Accurate measurement of glomerular filtration rate (GFR) at the bedside is highly desirable in order to assess renal function in real-time, which is currently an unmet clinical need. In our pursuit to develop exogenous fluorescent tracers as GFR markers, various hydrophilic derivatives of 3,6-diaminopyrazine-2,5-dicarboxylic acid with varying molecular weights and absorption/emission characteristics were synthesized. These include polyhydroxyalkyl based small molecules and poly(ethylene glycol) (PEG) substituted moderate molecular weight compounds, which were further subgrouped into analogs having blue excitation with green emission, and relatively longer wavelength analogs having green excitation with orange emission.

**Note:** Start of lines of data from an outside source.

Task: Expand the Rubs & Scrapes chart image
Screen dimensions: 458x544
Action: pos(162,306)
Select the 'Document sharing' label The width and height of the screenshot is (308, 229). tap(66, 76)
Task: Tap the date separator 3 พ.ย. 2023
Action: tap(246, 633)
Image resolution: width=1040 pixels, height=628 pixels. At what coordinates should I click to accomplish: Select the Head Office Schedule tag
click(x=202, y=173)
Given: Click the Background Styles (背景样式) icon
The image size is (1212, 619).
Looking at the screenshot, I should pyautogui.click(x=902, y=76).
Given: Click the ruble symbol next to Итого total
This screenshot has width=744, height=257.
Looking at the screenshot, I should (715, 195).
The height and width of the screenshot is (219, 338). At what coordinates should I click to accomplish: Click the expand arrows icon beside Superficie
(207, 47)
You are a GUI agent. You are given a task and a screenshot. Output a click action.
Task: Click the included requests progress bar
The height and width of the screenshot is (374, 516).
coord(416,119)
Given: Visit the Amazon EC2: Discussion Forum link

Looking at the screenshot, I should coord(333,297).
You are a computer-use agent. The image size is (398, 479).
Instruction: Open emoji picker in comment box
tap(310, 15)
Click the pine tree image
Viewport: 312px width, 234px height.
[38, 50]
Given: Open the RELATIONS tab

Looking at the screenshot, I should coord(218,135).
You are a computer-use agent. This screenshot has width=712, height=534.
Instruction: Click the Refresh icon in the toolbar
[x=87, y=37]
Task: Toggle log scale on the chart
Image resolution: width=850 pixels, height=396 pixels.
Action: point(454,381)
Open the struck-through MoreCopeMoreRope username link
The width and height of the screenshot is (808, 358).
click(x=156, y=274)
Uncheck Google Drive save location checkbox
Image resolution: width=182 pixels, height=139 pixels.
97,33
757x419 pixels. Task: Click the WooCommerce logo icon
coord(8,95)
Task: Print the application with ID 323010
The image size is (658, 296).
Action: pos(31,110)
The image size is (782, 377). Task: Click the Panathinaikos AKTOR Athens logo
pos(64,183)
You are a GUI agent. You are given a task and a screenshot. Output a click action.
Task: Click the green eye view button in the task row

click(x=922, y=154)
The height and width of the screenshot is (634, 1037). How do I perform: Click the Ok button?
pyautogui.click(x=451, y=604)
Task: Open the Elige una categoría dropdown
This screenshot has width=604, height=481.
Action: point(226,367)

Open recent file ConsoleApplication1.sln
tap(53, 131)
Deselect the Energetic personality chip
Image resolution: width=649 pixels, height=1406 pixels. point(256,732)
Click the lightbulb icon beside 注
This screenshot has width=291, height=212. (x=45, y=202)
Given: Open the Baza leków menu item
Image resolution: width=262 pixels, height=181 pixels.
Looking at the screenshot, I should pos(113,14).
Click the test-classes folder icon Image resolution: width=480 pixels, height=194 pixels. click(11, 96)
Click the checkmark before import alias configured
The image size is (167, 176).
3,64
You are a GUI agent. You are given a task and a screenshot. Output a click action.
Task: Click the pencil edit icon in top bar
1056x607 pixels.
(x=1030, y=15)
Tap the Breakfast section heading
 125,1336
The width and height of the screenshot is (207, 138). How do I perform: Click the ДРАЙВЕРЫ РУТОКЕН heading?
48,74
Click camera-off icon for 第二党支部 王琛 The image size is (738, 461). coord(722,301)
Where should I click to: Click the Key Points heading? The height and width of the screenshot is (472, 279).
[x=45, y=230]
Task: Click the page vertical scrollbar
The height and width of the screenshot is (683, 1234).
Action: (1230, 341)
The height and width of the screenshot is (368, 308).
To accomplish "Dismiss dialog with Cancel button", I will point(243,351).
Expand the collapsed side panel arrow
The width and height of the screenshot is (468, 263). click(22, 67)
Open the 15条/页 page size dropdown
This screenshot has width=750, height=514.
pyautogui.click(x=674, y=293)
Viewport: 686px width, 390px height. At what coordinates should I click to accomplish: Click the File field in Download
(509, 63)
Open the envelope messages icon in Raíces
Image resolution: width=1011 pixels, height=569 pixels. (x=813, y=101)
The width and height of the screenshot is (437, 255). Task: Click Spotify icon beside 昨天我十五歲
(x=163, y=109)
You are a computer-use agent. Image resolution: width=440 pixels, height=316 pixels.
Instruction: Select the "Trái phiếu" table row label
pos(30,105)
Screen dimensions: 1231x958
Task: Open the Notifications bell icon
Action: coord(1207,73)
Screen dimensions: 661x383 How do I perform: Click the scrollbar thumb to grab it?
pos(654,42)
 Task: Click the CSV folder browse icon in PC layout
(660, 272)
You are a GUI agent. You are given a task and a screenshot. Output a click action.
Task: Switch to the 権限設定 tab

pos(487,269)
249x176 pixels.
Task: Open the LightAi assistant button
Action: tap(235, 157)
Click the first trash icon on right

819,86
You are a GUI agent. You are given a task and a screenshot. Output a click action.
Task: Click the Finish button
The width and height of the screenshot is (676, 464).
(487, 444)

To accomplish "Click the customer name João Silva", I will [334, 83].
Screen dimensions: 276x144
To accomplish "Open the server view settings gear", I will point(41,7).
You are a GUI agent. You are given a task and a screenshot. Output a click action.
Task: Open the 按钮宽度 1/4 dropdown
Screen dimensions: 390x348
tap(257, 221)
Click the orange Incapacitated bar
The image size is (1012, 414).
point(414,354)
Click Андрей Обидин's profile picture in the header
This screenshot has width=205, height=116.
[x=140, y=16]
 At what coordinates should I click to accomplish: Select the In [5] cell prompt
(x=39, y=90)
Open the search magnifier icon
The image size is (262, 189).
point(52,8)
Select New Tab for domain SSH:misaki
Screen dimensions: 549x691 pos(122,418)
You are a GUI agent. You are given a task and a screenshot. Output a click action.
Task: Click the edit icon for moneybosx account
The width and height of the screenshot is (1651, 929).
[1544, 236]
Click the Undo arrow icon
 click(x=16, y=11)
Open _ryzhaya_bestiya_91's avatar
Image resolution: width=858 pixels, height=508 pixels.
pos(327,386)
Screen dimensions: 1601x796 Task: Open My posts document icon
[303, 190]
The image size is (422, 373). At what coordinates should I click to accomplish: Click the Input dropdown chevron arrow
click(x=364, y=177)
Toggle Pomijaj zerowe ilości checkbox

Lead compounds were identified in each of the four classes on the basis of structureactivity relationship studies, which included in vitro plasma protein binding, in vivo urine recovery of administered dose, and in vivo optical monitoring. The in vivo optical monitoring experiments with lead candidates have been correlated with plasma pharmacokinetic (PK) data for measurement of clearance and hence GFR. Renal clearance of these compounds, occurring exclusively via glomerular filtration, was established by probenecid blocking experiments. The renal clearance property of all these advanced candidates was superior to that of the iothalamate, which is currently an accepted standard for the measurement of GFR.